-- Task objective --
Write out the entire listing exactly, so that each line matches the original.
::: Source information
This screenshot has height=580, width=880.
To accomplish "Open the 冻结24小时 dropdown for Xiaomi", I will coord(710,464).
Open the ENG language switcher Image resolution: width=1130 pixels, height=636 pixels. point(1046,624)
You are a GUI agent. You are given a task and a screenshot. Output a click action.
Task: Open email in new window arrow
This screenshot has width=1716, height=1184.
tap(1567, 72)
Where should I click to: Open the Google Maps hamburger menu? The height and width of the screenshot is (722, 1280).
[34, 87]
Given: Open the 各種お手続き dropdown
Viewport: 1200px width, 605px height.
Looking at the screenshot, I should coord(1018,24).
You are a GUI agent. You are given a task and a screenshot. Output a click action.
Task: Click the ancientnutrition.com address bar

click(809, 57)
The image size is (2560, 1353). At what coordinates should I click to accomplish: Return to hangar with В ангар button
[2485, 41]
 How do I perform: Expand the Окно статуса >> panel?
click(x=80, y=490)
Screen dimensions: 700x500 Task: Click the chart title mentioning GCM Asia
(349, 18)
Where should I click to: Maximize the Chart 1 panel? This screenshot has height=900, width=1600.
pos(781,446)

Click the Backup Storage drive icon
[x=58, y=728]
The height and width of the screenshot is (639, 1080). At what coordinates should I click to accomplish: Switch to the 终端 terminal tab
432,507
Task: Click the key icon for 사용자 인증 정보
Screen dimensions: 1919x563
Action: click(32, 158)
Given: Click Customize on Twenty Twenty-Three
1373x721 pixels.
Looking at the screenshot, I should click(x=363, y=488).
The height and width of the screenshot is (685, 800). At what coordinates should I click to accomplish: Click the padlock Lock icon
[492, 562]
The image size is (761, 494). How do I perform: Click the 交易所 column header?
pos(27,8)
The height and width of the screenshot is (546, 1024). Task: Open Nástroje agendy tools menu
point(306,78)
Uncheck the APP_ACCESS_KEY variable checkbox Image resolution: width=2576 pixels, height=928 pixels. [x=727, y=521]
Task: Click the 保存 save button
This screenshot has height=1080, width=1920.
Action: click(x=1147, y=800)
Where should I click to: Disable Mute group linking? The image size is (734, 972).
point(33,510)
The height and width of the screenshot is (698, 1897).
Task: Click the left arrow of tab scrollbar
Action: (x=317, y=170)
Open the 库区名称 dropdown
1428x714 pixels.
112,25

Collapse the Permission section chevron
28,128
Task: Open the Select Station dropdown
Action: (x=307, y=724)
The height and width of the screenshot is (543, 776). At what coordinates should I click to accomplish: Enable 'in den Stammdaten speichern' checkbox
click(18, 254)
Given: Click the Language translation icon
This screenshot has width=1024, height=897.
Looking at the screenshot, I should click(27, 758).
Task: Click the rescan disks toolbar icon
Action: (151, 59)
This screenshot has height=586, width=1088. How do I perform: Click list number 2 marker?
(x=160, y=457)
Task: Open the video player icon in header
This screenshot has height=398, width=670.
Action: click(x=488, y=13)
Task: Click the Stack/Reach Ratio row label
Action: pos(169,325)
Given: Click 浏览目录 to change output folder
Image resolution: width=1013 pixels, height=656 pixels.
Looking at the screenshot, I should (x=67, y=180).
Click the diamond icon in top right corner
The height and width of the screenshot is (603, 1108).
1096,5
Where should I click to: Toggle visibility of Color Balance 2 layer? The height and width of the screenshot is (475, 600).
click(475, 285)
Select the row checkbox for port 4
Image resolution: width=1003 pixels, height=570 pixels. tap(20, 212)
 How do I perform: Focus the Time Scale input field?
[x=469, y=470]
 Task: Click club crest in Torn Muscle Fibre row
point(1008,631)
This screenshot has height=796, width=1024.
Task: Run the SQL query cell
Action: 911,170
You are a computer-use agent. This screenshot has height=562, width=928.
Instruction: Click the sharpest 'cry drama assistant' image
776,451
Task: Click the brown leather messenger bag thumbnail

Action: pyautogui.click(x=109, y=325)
::::::
-- Output for this exercise --
This screenshot has height=580, width=880.
To accomplish "Open the 冻结24小时 dropdown for Xiaomi", I will coord(710,464).
Open the ENG language switcher Image resolution: width=1130 pixels, height=636 pixels. point(1046,624)
You are a GUI agent. You are given a task and a screenshot. Output a click action.
Task: Open email in new window arrow
This screenshot has width=1716, height=1184.
tap(1567, 72)
Where should I click to: Open the Google Maps hamburger menu? The height and width of the screenshot is (722, 1280).
[34, 87]
Given: Open the 各種お手続き dropdown
Viewport: 1200px width, 605px height.
Looking at the screenshot, I should coord(1018,24).
You are a GUI agent. You are given a task and a screenshot. Output a click action.
Task: Click the ancientnutrition.com address bar

click(809, 57)
The image size is (2560, 1353). At what coordinates should I click to accomplish: Return to hangar with В ангар button
[2485, 41]
 How do I perform: Expand the Окно статуса >> panel?
click(x=80, y=490)
Screen dimensions: 700x500 Task: Click the chart title mentioning GCM Asia
(349, 18)
Where should I click to: Maximize the Chart 1 panel? This screenshot has height=900, width=1600.
pos(781,446)

Click the Backup Storage drive icon
[x=58, y=728]
The height and width of the screenshot is (639, 1080). At what coordinates should I click to accomplish: Switch to the 终端 terminal tab
432,507
Task: Click the key icon for 사용자 인증 정보
Screen dimensions: 1919x563
Action: click(32, 158)
Given: Click Customize on Twenty Twenty-Three
1373x721 pixels.
Looking at the screenshot, I should click(x=363, y=488).
The height and width of the screenshot is (685, 800). At what coordinates should I click to accomplish: Click the padlock Lock icon
[492, 562]
The image size is (761, 494). How do I perform: Click the 交易所 column header?
pos(27,8)
The height and width of the screenshot is (546, 1024). Task: Open Nástroje agendy tools menu
point(306,78)
Uncheck the APP_ACCESS_KEY variable checkbox Image resolution: width=2576 pixels, height=928 pixels. [x=727, y=521]
Task: Click the 保存 save button
This screenshot has height=1080, width=1920.
Action: click(x=1147, y=800)
Where should I click to: Disable Mute group linking? The image size is (734, 972).
point(33,510)
The height and width of the screenshot is (698, 1897).
Task: Click the left arrow of tab scrollbar
Action: (x=317, y=170)
Open the 库区名称 dropdown
1428x714 pixels.
112,25

Collapse the Permission section chevron
28,128
Task: Open the Select Station dropdown
Action: (x=307, y=724)
The height and width of the screenshot is (543, 776). At what coordinates should I click to accomplish: Enable 'in den Stammdaten speichern' checkbox
click(18, 254)
Given: Click the Language translation icon
This screenshot has width=1024, height=897.
Looking at the screenshot, I should click(27, 758).
Task: Click the rescan disks toolbar icon
Action: (151, 59)
This screenshot has height=586, width=1088. How do I perform: Click list number 2 marker?
(x=160, y=457)
Task: Open the video player icon in header
This screenshot has height=398, width=670.
Action: click(x=488, y=13)
Task: Click the Stack/Reach Ratio row label
Action: pos(169,325)
Given: Click 浏览目录 to change output folder
Image resolution: width=1013 pixels, height=656 pixels.
Looking at the screenshot, I should (x=67, y=180).
Click the diamond icon in top right corner
The height and width of the screenshot is (603, 1108).
1096,5
Where should I click to: Toggle visibility of Color Balance 2 layer? The height and width of the screenshot is (475, 600).
click(475, 285)
Select the row checkbox for port 4
Image resolution: width=1003 pixels, height=570 pixels. tap(20, 212)
 How do I perform: Focus the Time Scale input field?
[x=469, y=470]
 Task: Click club crest in Torn Muscle Fibre row
point(1008,631)
This screenshot has height=796, width=1024.
Task: Run the SQL query cell
Action: 911,170
You are a computer-use agent. This screenshot has height=562, width=928.
Instruction: Click the sharpest 'cry drama assistant' image
776,451
Task: Click the brown leather messenger bag thumbnail

Action: pyautogui.click(x=109, y=325)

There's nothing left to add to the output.